Mais l'ouvrage ne se limite pas à la description d'ébats et de débats préliminaires. L'auteur a des velléités de sociologue et il nous livre quelques commentaires pontifiants sur le catholicisme dont il prétend avoir pénétré les mystères. On a aussi droit à des portraits (voire des fresques) psycho-sociologiques d'une grande finesse, brossés à grands traits rageurs. Parfois, la caricature confine à l'absurde, comme ici, à la fin d'une caractérisation très subtile de l'espèce « catholique traditionaliste » (aussi appelée, avec une grande profondeur de vue, « catho facho ») :
Elles sentent la condamnation sans appel des pauvres, des exclus, des immigrés, des avortées.
On peut hypothétiquement concevoir que des catholiques mal inspirées et mal catéchisées en viennent à confondre l'acte peccamineux avec les personnes qui l'ont commis, mais alors il aurait fallu écrire « des avorteurs » ou « des avorteuses ». Or, comment des catholiques anti-avortement pourraient-elles condamner des embryons ou des fœtus avortés (qui plus est, de sexe féminin) ?
Mais le plus fort, dans tout ça, c'est que ce livre pourrait très bien servir à l'édification religieuse des lecteurs. Après cet égrenage fastidieux d'ébats de plus en plus fatigués, je n'étais pas mécontent que le narrateur se fasse un peu sermonner par une religieuse. Celle-ci avait surpris les mots de la dernière victime d'Étienne, dans la cuisine.
S'engage un petit échange de vues :
— Pourquoi résister, pour qui ?
— Mais pour donner une valeur aux relations humaines ! L'amour, vous connaissez ce mot ? L'amour qui transcende la sexualité et donne toute sa valeur à l'acte…
— L'amour, cet infini à la portée des caniches…
— Je connais la formule, Étienne.
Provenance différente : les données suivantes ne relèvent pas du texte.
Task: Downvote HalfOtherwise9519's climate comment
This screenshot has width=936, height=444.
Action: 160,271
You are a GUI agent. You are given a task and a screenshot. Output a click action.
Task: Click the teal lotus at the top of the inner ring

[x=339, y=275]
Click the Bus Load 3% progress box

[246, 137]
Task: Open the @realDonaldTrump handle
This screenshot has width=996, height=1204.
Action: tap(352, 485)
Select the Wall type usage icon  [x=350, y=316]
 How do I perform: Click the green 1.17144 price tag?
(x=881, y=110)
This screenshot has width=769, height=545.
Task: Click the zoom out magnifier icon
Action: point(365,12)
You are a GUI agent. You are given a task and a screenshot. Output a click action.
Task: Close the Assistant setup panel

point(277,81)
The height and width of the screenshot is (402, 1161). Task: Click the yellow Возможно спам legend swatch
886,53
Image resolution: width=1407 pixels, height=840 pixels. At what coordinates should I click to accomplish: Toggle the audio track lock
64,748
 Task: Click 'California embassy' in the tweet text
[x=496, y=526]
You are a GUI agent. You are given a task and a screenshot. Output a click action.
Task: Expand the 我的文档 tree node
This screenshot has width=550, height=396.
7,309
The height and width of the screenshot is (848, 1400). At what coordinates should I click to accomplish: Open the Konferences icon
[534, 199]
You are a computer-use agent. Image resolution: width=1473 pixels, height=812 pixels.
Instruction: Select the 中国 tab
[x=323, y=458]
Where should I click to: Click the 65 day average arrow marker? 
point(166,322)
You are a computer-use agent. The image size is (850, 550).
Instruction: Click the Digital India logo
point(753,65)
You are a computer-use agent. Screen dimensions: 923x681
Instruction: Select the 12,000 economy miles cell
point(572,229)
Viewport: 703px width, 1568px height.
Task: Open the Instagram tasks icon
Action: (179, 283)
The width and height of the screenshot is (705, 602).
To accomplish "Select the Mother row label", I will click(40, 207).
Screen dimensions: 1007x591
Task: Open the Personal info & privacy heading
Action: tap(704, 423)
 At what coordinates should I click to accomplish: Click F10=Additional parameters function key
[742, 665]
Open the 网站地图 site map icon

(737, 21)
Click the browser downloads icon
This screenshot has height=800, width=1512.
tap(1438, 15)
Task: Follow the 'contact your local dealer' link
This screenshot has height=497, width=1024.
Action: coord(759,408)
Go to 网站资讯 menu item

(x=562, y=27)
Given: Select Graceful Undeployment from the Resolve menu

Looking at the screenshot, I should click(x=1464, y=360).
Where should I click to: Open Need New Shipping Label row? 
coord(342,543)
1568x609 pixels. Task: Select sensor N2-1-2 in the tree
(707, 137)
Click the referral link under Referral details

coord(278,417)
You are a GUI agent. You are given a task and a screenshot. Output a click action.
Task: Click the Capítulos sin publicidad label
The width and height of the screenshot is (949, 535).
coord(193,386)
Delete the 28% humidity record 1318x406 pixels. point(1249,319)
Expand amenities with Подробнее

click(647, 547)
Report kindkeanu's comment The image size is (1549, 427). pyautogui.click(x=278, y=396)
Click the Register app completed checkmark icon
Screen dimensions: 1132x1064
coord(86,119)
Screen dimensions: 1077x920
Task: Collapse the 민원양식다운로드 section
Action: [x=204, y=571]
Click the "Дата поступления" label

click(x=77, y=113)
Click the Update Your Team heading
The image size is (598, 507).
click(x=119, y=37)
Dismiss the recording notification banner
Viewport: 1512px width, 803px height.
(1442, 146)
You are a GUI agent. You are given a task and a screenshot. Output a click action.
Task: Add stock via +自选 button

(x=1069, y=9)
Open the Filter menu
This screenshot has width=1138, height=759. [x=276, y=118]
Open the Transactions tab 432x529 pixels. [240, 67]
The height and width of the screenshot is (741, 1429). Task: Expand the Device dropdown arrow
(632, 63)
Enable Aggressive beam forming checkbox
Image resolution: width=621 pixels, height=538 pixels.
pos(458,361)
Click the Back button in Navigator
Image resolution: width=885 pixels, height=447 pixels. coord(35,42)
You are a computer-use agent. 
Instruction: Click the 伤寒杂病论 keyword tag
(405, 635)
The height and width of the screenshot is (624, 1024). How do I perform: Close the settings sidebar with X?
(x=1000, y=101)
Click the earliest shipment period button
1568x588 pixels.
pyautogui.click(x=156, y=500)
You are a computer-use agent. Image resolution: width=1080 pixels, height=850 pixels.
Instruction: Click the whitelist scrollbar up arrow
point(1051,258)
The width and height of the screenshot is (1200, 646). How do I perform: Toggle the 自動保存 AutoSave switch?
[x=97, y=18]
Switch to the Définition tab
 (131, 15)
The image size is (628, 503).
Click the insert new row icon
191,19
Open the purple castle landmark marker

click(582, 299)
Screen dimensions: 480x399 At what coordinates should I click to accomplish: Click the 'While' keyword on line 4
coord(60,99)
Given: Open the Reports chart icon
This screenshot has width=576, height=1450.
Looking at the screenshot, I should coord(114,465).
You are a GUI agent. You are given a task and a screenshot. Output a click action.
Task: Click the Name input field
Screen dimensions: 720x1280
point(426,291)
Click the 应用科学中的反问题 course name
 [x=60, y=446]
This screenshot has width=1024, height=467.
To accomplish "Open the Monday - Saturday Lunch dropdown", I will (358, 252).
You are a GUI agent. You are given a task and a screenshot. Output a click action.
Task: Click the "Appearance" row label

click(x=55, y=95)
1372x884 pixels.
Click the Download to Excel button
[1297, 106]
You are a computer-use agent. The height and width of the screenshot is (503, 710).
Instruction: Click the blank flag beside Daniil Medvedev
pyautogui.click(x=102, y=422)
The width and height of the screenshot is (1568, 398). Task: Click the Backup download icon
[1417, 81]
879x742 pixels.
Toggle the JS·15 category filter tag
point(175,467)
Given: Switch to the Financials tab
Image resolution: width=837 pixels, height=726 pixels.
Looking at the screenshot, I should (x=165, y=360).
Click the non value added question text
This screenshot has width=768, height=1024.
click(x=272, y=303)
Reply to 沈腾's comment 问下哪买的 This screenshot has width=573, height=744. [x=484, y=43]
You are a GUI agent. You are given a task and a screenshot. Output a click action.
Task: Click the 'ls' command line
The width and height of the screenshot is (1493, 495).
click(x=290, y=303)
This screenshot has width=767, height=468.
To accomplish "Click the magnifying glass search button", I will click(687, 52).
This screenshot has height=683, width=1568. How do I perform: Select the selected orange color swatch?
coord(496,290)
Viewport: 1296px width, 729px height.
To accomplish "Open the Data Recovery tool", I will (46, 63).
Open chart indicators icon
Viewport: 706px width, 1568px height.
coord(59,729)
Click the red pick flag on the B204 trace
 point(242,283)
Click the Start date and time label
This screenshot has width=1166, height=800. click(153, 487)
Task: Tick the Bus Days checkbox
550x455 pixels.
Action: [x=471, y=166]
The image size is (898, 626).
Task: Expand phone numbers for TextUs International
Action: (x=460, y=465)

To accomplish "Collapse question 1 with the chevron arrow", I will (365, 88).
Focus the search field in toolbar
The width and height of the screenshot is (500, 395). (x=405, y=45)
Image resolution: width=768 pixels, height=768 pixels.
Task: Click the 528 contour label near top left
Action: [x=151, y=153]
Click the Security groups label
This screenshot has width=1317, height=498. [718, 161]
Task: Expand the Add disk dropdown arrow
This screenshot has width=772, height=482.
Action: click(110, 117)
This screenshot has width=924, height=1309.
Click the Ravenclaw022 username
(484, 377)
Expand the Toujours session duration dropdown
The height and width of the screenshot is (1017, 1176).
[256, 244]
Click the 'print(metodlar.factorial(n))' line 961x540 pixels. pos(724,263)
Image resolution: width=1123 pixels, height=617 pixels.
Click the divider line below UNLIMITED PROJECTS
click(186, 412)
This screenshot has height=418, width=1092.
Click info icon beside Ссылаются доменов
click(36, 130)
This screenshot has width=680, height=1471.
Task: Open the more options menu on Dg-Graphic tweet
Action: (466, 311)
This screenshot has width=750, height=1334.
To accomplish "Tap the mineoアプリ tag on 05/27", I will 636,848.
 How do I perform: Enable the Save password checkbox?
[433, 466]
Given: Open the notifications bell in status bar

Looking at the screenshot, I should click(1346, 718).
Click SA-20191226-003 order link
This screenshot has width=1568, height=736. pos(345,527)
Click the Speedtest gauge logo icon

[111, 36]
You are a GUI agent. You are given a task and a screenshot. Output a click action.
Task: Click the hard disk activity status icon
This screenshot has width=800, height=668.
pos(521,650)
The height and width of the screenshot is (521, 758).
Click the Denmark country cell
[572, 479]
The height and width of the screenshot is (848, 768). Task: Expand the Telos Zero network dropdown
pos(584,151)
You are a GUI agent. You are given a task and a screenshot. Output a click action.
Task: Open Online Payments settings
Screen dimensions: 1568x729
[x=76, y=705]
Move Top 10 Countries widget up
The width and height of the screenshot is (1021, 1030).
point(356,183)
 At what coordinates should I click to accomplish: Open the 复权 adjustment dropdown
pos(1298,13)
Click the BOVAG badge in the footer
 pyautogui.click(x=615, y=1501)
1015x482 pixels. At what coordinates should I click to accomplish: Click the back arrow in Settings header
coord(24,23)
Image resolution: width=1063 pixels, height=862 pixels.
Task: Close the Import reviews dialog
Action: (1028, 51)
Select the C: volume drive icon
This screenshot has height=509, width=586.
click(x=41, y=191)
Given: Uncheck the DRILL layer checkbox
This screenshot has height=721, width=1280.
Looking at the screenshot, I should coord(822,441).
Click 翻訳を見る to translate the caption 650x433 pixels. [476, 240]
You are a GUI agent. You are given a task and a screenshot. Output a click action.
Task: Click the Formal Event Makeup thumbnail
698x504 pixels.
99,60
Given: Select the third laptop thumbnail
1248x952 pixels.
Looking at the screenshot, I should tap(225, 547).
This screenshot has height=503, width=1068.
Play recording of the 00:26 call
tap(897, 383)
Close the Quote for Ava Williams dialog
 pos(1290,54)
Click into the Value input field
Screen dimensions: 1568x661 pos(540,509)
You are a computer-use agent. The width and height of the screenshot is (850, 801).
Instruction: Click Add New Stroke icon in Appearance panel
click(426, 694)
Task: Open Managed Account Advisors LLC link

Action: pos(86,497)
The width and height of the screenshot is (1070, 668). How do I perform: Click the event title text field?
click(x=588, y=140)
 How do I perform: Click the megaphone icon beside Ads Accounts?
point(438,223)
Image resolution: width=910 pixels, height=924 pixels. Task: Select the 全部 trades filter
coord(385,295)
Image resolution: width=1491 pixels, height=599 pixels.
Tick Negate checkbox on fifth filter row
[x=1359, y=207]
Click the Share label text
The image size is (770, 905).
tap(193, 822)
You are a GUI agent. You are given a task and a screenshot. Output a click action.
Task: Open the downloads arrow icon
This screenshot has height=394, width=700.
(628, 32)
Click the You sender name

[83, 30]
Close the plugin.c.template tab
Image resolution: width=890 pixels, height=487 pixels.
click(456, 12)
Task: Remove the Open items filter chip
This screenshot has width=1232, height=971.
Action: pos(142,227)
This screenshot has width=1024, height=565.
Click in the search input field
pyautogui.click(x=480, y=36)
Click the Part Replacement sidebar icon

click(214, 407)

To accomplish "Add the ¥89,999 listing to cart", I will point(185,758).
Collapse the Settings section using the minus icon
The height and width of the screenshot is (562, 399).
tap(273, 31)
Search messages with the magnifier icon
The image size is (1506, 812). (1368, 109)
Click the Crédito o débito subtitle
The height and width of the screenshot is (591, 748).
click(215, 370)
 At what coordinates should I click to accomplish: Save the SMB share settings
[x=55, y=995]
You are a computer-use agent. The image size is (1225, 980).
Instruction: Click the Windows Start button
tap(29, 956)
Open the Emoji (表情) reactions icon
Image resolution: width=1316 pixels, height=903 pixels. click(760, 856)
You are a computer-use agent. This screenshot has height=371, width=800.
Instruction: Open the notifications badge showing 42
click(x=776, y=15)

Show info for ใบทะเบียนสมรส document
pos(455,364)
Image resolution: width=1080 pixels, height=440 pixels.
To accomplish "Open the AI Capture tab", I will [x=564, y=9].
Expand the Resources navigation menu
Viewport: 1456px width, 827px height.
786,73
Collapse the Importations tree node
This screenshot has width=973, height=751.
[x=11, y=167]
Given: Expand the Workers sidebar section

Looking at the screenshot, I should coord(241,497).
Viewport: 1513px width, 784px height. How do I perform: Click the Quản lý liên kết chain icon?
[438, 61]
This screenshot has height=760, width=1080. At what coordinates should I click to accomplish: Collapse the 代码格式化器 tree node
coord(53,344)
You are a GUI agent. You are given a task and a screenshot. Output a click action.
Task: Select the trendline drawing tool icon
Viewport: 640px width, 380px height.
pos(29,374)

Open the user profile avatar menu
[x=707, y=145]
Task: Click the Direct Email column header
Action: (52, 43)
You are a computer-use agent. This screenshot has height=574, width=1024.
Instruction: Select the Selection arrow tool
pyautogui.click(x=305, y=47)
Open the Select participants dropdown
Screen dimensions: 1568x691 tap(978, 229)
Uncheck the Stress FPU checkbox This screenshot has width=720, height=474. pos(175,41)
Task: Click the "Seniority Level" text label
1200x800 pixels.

Vous vous prenez pour un loup, c'est ça ? Il vous faut de la viande fraîche tous les jours ?
Mais, quand après qu'Étienne a encore énoncé quelques clichés éculés, la nonne se tait et, d'une seule main, passe aux actes, j'ai été passablement surpris. Épuisé, le narrateur s'avère impuissant à répondre à ses sollicitations et la religieuse ironise : « Alors, c'est ça, votre Tout-Puissant ? Déployez-le, Étienne, faites-le sortir des nuages, déclenchez la foudre et le tonnerre ! » Piteusement, il finit par lâcher : « Si vous me laissez du temps, je suis sûr que… — Du temps, nous en avons, nous autres catholiques, parce que notre Amour est éternel ! Mais pas vous, Étienne. (…) Je veux que vous partiez. Maintenant. »
Plus tard, le narrateur se désole de n'avoir pas su se montrer à la hauteur face à la religieuse (qu'il convoitait pourtant de préférence à celle qu'il a finalement choisie), « ne serait-ce que pour lui montrer qu'elle avait tort ». L'orgueil, nous y voilà, ce péché capital, encore pire, nous dit l'Église, que les péchés de chair.